======== SUPPLIED MATERIAL ========

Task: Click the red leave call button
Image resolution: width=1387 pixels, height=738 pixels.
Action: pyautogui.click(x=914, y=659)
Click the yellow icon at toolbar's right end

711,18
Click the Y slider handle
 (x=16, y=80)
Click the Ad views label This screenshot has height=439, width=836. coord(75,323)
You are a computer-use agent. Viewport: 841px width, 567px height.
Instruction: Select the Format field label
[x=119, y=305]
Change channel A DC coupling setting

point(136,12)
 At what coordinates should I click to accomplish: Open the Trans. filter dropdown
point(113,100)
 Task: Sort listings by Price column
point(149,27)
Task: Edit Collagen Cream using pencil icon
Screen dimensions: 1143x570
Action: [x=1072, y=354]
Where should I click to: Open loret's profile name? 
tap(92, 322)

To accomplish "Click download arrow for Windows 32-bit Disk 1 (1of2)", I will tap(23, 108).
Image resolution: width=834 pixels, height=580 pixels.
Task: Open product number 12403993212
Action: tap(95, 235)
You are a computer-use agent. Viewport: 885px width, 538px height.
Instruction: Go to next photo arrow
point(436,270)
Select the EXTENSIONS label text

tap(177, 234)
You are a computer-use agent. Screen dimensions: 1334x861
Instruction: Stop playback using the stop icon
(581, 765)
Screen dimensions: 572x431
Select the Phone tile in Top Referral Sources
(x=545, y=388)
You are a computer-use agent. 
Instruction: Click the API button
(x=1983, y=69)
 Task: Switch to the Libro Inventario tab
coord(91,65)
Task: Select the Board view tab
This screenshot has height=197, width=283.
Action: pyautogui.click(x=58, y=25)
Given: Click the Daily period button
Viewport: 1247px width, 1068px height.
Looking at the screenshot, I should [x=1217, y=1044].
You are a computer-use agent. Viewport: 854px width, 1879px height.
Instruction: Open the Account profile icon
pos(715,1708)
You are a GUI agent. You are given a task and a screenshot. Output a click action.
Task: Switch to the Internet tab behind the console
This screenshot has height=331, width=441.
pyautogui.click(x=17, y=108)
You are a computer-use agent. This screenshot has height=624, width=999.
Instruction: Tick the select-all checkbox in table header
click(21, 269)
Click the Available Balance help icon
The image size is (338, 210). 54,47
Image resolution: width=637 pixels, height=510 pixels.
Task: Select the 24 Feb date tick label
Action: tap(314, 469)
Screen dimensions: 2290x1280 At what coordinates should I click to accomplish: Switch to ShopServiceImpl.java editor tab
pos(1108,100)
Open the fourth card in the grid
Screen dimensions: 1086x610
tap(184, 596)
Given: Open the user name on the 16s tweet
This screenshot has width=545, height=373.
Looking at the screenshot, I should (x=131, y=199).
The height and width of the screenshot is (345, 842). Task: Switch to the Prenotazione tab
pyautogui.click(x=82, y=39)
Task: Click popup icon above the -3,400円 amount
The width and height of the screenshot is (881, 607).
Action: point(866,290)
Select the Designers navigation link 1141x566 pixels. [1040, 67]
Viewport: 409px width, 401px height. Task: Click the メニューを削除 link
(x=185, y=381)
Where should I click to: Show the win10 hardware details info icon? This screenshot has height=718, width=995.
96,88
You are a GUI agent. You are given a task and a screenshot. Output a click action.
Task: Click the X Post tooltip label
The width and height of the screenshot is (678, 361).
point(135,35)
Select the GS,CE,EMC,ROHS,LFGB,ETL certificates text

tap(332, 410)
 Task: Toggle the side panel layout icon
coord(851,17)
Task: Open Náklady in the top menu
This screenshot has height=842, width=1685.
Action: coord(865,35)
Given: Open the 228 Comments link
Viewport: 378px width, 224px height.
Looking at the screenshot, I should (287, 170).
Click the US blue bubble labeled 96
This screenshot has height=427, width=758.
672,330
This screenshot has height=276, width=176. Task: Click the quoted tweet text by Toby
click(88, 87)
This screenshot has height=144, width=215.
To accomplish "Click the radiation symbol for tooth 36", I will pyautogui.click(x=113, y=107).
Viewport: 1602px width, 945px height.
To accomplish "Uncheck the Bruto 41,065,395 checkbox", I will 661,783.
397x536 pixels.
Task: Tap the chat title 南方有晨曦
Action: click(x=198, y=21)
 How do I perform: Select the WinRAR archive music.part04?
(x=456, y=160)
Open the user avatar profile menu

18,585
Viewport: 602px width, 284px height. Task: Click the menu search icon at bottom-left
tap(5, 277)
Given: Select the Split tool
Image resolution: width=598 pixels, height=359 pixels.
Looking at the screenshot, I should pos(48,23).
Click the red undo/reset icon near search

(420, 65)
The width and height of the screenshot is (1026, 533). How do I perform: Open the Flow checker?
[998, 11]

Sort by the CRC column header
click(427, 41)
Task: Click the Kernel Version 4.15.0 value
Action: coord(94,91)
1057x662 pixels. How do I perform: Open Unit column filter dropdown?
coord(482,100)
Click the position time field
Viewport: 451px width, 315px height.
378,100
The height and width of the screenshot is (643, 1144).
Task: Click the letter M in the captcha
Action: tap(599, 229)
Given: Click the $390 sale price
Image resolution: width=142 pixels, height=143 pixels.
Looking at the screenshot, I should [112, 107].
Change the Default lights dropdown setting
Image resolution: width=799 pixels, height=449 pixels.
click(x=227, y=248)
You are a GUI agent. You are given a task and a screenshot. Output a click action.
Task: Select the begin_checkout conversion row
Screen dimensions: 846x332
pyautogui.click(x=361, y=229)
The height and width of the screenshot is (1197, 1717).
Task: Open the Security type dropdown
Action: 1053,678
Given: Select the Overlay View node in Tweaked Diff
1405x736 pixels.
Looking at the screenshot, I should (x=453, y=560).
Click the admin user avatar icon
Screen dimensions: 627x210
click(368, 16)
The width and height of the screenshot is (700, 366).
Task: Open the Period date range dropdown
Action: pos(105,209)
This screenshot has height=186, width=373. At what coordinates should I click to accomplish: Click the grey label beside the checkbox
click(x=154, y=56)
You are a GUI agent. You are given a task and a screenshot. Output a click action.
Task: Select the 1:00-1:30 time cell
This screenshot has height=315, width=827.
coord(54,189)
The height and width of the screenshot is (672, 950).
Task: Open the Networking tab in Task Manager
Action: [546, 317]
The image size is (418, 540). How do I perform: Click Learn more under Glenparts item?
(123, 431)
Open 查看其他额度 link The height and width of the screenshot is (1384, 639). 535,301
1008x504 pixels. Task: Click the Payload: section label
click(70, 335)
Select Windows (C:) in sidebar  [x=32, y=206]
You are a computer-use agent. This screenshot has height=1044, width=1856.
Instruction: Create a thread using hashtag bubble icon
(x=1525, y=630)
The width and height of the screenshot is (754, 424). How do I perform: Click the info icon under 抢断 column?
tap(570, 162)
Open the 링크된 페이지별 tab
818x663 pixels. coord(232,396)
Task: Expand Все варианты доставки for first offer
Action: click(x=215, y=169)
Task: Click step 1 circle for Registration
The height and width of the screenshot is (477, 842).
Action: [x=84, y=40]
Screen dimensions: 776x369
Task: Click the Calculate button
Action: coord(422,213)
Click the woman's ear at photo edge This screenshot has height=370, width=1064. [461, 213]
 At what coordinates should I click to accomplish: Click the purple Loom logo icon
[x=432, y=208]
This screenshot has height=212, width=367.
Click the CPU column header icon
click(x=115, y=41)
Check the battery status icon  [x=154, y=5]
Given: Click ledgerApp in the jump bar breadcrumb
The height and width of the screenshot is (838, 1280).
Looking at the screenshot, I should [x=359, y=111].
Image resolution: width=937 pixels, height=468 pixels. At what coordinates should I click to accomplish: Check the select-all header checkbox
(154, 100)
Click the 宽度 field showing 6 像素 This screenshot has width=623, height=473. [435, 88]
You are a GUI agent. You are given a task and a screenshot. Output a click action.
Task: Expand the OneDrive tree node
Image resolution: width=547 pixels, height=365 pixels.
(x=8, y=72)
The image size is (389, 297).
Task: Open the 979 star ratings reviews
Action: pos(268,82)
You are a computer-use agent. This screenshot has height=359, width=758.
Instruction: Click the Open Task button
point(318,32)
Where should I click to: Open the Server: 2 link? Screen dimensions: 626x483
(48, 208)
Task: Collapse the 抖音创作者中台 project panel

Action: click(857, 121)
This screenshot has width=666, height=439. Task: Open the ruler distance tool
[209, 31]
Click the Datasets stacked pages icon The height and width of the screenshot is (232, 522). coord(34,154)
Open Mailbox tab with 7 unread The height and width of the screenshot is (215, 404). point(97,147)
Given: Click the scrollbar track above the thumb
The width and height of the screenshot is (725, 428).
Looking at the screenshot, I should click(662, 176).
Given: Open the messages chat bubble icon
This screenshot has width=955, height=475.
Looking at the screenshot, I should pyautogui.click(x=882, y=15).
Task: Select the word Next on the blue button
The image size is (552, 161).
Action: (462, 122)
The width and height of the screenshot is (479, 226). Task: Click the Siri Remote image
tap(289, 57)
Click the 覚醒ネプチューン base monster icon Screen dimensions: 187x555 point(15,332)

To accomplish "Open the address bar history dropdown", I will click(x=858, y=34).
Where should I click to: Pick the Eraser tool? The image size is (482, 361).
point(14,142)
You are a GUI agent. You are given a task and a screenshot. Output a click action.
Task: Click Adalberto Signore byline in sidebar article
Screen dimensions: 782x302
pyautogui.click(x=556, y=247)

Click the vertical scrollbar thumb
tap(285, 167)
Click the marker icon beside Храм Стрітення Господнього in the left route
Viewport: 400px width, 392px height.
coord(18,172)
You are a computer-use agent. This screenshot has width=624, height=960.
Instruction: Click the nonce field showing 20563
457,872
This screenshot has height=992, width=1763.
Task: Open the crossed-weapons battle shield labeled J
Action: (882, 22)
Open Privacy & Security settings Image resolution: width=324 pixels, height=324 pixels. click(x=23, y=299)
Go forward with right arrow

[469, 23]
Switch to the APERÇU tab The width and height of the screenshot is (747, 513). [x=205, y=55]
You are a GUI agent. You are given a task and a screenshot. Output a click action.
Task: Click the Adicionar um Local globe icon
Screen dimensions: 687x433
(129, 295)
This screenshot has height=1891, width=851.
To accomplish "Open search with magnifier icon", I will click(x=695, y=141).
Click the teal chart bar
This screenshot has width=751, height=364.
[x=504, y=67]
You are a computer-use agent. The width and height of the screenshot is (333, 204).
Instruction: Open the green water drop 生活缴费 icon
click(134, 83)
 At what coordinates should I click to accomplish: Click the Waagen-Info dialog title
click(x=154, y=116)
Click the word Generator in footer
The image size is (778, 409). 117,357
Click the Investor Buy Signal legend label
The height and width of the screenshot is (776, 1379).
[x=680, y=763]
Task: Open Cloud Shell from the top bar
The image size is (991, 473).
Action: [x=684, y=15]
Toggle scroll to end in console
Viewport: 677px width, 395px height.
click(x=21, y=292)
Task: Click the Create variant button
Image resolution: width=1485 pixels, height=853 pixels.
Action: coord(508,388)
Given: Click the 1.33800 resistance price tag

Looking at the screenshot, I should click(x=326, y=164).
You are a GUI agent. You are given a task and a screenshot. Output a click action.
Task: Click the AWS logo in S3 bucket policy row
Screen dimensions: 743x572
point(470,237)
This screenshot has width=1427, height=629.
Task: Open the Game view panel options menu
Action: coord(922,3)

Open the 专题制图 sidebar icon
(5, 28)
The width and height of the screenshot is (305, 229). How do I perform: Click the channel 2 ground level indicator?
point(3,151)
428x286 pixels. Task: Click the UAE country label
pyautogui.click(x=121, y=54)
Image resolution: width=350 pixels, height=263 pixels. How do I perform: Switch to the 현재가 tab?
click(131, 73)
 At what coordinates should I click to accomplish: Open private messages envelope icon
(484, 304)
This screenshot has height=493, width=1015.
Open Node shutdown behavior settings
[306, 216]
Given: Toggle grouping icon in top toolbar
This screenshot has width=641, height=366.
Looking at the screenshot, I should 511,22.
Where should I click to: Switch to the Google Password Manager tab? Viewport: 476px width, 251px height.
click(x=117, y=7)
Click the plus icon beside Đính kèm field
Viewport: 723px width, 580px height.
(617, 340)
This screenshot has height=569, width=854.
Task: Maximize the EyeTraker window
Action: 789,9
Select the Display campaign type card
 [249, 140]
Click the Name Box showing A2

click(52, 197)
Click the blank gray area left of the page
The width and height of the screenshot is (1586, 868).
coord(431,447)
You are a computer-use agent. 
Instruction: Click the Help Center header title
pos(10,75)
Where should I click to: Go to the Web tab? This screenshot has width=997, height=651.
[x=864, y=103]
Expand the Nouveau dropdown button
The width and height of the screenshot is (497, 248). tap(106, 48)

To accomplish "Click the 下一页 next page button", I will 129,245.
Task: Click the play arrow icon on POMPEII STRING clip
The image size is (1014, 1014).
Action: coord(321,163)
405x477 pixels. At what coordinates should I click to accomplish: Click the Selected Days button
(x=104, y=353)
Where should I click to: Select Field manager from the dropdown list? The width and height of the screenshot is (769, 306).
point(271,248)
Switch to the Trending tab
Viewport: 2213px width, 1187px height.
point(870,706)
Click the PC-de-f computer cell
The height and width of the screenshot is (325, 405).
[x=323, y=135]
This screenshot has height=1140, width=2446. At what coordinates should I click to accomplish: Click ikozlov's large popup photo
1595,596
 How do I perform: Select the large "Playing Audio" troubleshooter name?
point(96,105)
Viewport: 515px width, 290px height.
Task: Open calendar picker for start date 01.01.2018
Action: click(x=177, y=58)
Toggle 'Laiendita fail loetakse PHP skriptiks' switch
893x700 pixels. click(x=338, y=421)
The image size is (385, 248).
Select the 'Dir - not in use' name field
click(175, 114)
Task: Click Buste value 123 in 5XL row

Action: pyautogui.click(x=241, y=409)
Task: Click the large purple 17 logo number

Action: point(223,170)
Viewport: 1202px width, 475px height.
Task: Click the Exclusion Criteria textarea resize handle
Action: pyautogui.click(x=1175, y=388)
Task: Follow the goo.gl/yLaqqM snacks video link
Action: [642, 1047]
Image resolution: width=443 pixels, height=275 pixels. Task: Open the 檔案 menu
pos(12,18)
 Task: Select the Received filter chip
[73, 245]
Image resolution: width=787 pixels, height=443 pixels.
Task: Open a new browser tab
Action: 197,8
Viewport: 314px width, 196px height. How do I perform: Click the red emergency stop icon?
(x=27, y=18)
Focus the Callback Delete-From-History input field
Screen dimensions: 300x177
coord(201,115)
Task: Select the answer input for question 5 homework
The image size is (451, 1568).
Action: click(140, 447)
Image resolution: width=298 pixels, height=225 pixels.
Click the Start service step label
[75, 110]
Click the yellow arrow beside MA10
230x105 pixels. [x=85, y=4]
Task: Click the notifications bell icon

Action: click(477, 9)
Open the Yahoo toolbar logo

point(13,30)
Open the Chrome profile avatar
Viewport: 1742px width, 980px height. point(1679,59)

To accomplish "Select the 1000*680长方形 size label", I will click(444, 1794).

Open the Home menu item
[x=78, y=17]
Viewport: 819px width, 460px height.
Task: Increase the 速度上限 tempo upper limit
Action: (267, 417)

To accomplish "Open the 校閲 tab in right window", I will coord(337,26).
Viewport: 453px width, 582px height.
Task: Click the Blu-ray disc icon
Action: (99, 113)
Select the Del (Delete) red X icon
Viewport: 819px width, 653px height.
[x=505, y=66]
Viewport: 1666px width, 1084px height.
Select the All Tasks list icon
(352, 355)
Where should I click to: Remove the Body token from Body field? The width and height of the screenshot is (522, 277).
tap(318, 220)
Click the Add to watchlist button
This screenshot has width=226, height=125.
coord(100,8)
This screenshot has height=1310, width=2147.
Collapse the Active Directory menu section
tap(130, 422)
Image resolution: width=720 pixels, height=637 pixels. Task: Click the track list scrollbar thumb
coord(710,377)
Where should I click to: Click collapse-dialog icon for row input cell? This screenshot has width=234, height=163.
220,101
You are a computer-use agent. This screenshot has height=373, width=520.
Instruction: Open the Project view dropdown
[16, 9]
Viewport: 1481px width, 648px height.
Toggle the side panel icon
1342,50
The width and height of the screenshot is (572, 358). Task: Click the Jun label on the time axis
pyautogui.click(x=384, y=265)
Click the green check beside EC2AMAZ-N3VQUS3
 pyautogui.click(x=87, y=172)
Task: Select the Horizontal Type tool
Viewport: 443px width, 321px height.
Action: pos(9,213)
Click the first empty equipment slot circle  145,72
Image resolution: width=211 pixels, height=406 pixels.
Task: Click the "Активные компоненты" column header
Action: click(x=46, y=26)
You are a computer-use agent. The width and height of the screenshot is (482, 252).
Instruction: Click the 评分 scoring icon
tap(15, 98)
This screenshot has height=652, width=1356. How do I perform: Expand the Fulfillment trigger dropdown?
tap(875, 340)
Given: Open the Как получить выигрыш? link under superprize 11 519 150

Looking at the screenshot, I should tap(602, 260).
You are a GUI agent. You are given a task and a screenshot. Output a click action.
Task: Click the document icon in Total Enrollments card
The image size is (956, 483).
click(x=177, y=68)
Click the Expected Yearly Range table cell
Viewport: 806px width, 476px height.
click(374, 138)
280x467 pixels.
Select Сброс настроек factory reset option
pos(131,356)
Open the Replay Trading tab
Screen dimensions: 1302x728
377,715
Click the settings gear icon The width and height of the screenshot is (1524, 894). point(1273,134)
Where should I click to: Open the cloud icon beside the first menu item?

========

#### [DIRECTIONS FOR THIS TASK]
Copy out the lines from the one containing "Task: Sort listings by Price column" through the one containing "click(21, 269)", inclusive, with no changes.

#### [RIGHT ANSWER]
 Task: Sort listings by Price column
point(149,27)
Task: Edit Collagen Cream using pencil icon
Screen dimensions: 1143x570
Action: [x=1072, y=354]
Where should I click to: Open loret's profile name? 
tap(92, 322)

To accomplish "Click download arrow for Windows 32-bit Disk 1 (1of2)", I will tap(23, 108).
Image resolution: width=834 pixels, height=580 pixels.
Task: Open product number 12403993212
Action: tap(95, 235)
You are a computer-use agent. Viewport: 885px width, 538px height.
Instruction: Go to next photo arrow
point(436,270)
Select the EXTENSIONS label text

tap(177, 234)
You are a computer-use agent. Screen dimensions: 1334x861
Instruction: Stop playback using the stop icon
(581, 765)
Screen dimensions: 572x431
Select the Phone tile in Top Referral Sources
(x=545, y=388)
You are a computer-use agent. 
Instruction: Click the API button
(x=1983, y=69)
 Task: Switch to the Libro Inventario tab
coord(91,65)
Task: Select the Board view tab
This screenshot has height=197, width=283.
Action: pyautogui.click(x=58, y=25)
Given: Click the Daily period button
Viewport: 1247px width, 1068px height.
Looking at the screenshot, I should [x=1217, y=1044].
You are a computer-use agent. Viewport: 854px width, 1879px height.
Instruction: Open the Account profile icon
pos(715,1708)
You are a GUI agent. You are given a task and a screenshot. Output a click action.
Task: Switch to the Internet tab behind the console
This screenshot has height=331, width=441.
pyautogui.click(x=17, y=108)
You are a computer-use agent. This screenshot has height=624, width=999.
Instruction: Tick the select-all checkbox in table header
click(21, 269)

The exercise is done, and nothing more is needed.